One of the benefits of using the decorator pattern is that we are able to build up complex behaviors around an object. The LoggingDecorator class is very configurable, since we are able to configure it to log input and output fields from the model. This approach makes the implementation very flexible, since we do not need to modify the decorator's code to add fields to the log. The EnvironmentInfoFilter class that we implemented to grab information from the environment for logs is also built this way. We were able to get information about the Kubernetes deployment from the logs without having to modify the code.
The LoggingDecorator class is designed to work with MLModel classes, and this is the only hard requirement of the code. This makes the decorator very portable, because we are able to deploy it inside of any other model deployment service we may choose to build in the future. For example, we can just as easily decorate an MLModel instance running inside of an gRPC service, since the decorator would work exactly the same way. This is due to interface-driven approach that we took when designing the MLModel interface.

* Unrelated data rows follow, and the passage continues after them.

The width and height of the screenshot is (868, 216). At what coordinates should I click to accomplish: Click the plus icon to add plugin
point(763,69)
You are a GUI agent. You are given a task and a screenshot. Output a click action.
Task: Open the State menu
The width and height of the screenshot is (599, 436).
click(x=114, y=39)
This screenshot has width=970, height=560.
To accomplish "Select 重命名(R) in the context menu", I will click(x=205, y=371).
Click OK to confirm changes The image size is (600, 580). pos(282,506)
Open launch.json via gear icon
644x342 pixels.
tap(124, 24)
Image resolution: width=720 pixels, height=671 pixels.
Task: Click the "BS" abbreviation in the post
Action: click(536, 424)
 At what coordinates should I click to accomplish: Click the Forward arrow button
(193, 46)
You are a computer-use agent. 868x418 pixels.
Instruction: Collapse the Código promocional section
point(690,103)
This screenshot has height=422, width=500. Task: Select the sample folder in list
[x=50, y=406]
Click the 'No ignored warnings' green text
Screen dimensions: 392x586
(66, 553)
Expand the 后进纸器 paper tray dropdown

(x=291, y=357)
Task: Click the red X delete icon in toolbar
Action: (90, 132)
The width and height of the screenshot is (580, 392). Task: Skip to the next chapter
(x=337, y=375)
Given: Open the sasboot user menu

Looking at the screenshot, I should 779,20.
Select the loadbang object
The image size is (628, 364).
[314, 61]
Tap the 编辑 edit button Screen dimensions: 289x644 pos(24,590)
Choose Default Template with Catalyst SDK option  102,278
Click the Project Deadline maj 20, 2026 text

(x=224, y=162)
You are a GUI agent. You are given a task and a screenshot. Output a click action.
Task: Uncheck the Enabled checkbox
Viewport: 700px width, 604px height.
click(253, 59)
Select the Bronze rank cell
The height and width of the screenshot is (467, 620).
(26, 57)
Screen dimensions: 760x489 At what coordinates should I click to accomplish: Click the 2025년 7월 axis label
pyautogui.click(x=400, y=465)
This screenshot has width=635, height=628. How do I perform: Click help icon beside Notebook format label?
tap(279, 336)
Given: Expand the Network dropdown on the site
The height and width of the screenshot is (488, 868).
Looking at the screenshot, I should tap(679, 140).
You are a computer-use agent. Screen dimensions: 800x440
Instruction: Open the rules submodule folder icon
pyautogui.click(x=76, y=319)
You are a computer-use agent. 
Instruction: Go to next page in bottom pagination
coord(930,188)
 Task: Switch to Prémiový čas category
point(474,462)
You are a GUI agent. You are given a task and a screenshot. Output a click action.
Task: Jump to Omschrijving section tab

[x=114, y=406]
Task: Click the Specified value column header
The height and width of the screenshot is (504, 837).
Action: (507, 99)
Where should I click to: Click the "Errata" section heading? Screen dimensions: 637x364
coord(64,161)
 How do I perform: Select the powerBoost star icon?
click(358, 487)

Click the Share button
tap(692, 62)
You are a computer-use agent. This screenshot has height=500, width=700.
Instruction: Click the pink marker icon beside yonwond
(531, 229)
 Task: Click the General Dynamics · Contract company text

We added logging to the ML model instance from the "outside" and we were not able to access information about the internals of the model. This is a limitation of the decorator approach to logging which only has access to the model inputs, model outputs, and exceptions raised by the model. This approach is best used to add logging functionality to an ML model implementation that we do not control, or in simple situations in which the limitations of the approach do not affect us. If any logging of internal model state is needed, we'll need to generate logs from within the MLModel class.